Record extracts.
***

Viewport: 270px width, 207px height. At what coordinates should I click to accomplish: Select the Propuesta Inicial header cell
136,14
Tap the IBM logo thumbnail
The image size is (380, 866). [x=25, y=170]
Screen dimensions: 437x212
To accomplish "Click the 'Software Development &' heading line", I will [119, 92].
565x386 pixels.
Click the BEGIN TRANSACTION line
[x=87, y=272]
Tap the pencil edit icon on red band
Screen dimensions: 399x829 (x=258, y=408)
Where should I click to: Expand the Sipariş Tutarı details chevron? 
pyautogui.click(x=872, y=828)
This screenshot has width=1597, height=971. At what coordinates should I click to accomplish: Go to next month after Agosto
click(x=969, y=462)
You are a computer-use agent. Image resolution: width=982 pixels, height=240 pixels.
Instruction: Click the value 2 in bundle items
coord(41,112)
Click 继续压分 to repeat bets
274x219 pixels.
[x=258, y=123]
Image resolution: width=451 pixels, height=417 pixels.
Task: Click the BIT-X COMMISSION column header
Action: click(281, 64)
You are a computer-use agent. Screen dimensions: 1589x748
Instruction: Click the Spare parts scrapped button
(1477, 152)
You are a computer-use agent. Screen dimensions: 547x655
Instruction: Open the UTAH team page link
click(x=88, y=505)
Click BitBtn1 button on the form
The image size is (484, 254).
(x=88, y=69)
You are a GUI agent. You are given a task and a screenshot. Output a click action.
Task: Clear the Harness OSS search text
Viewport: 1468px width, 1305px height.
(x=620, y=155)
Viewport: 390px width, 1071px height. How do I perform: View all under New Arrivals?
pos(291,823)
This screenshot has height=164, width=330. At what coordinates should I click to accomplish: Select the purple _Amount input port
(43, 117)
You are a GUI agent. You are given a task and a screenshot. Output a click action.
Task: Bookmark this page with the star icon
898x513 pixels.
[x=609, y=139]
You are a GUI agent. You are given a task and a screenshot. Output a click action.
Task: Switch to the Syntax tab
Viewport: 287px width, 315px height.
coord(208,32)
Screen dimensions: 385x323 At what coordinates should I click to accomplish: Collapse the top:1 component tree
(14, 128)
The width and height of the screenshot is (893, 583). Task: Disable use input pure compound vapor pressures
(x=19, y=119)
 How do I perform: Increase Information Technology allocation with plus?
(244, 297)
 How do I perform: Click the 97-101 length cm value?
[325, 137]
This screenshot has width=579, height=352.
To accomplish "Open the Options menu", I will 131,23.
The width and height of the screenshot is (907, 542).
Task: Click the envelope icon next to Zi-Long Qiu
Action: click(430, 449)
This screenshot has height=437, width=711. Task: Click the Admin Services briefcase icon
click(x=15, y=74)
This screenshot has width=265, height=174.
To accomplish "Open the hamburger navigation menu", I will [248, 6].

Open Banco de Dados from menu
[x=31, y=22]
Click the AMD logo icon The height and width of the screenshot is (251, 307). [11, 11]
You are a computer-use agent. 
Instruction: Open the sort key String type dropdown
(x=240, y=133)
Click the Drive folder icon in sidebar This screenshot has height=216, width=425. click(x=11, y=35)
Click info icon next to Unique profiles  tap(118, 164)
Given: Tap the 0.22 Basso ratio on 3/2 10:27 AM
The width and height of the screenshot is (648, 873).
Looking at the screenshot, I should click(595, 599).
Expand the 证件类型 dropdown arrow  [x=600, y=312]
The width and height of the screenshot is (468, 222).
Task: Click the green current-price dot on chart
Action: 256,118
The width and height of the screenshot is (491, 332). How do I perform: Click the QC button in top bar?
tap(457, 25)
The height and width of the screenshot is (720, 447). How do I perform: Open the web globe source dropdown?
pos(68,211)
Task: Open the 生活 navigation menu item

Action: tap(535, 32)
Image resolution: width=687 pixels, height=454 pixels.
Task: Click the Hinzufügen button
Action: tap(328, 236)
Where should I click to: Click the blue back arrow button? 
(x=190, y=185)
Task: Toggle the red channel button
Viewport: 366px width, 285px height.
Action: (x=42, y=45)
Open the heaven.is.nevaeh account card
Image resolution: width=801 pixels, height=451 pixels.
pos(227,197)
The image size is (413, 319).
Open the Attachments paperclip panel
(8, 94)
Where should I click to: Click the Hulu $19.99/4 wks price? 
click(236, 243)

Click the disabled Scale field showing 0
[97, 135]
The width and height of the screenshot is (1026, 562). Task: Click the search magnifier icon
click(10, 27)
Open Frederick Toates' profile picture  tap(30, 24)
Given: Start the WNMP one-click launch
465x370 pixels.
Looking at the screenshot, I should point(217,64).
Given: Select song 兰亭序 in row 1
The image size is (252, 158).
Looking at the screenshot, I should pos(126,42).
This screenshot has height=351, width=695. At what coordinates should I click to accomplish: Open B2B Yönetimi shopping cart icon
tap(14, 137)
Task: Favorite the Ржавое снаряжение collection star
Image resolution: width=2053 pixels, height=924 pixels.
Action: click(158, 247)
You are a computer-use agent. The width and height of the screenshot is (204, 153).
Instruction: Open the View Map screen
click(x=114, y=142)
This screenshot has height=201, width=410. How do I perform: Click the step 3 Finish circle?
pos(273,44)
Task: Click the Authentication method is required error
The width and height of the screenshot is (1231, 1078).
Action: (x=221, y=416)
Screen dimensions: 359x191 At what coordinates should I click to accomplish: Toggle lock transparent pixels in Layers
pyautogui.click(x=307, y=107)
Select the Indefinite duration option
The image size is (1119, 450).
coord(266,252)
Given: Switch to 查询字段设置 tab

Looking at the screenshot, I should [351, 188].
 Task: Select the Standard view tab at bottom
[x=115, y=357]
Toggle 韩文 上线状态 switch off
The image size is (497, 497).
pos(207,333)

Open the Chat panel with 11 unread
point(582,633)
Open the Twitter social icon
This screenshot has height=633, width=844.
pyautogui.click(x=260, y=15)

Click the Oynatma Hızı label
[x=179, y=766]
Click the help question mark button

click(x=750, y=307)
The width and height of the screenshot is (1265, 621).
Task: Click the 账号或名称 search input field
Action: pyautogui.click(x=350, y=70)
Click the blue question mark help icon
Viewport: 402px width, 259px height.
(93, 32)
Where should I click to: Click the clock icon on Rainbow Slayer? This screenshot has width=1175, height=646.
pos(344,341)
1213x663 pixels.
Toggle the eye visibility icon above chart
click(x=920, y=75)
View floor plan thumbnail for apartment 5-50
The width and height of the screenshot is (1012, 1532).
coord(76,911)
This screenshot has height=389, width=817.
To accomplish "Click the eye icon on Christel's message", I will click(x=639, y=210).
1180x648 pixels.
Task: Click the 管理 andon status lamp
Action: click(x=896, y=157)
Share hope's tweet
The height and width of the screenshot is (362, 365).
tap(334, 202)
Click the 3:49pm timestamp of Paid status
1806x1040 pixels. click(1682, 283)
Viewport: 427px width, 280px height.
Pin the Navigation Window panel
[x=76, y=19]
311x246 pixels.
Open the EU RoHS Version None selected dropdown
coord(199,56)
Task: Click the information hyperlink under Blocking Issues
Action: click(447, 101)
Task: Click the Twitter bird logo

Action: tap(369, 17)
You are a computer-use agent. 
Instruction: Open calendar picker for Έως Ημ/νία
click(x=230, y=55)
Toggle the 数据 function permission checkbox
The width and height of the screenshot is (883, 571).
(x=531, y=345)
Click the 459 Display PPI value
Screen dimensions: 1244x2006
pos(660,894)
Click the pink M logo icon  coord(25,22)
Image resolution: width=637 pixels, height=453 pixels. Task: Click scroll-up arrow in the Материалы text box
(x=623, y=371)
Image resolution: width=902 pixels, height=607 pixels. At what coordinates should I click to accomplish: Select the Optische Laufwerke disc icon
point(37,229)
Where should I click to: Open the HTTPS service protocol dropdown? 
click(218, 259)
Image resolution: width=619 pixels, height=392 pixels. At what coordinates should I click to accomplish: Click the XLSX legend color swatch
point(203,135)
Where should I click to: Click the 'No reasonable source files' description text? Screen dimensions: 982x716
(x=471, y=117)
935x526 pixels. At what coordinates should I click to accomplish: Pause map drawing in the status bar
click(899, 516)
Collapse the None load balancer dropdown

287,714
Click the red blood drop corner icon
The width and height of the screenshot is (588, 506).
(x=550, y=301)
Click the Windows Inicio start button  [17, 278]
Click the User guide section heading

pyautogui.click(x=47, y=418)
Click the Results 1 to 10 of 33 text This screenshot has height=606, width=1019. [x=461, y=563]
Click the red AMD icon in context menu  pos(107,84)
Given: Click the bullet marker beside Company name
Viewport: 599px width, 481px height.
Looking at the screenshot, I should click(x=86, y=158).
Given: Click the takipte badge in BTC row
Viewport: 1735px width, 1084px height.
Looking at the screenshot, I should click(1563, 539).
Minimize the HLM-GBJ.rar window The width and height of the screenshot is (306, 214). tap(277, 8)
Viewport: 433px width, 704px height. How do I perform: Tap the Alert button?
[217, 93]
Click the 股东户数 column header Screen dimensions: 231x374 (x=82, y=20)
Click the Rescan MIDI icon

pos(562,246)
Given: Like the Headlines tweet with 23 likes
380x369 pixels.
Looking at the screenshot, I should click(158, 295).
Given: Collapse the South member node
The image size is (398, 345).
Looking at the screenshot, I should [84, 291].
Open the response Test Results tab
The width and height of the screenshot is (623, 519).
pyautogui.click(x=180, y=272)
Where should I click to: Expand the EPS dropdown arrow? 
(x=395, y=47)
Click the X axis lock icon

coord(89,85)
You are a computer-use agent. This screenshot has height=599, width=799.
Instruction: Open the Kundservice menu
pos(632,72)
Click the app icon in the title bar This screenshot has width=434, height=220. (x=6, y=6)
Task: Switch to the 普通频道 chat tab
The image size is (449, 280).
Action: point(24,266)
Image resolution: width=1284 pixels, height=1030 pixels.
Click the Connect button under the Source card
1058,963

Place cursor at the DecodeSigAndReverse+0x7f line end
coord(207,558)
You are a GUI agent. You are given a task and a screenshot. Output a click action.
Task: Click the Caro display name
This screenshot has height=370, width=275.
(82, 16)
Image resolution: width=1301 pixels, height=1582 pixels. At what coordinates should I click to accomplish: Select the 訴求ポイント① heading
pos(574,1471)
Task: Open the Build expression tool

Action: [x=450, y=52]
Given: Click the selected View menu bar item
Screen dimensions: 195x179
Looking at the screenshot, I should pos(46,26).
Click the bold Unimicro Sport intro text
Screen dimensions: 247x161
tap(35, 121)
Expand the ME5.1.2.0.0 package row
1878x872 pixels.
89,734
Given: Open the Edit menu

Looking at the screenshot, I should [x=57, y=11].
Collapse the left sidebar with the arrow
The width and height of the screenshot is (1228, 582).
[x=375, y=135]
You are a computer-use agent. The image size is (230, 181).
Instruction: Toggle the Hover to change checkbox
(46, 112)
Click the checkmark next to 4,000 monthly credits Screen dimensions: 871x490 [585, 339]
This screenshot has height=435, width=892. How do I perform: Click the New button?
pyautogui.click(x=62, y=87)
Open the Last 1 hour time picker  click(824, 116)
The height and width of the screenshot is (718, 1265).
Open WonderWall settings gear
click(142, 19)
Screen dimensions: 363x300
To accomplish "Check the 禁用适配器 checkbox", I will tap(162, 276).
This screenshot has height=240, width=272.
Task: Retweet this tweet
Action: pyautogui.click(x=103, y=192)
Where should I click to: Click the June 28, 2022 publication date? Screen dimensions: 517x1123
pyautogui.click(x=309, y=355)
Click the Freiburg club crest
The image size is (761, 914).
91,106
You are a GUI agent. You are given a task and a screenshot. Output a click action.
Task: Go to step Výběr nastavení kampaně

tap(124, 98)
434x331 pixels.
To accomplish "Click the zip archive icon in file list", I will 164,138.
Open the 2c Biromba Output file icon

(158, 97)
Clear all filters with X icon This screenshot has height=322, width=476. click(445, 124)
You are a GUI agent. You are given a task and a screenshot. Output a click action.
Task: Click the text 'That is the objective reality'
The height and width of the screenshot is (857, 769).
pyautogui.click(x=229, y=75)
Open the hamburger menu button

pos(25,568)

***

What is being asked.
Each line holding "computer" should be copied from the material above.

The completed task.
You are a computer-use agent. Image resolution: width=982 pixels, height=240 pixels.
You are a computer-use agent. Screen dimensions: 1589x748
You are a computer-use agent. Screen dimensions: 547x655
You are a computer-use agent. 
You are a computer-use agent. The width and height of the screenshot is (204, 153).
You are a computer-use agent. 
You are a computer-use agent. This screenshot has height=599, width=799.
You are a computer-use agent. The image size is (230, 181).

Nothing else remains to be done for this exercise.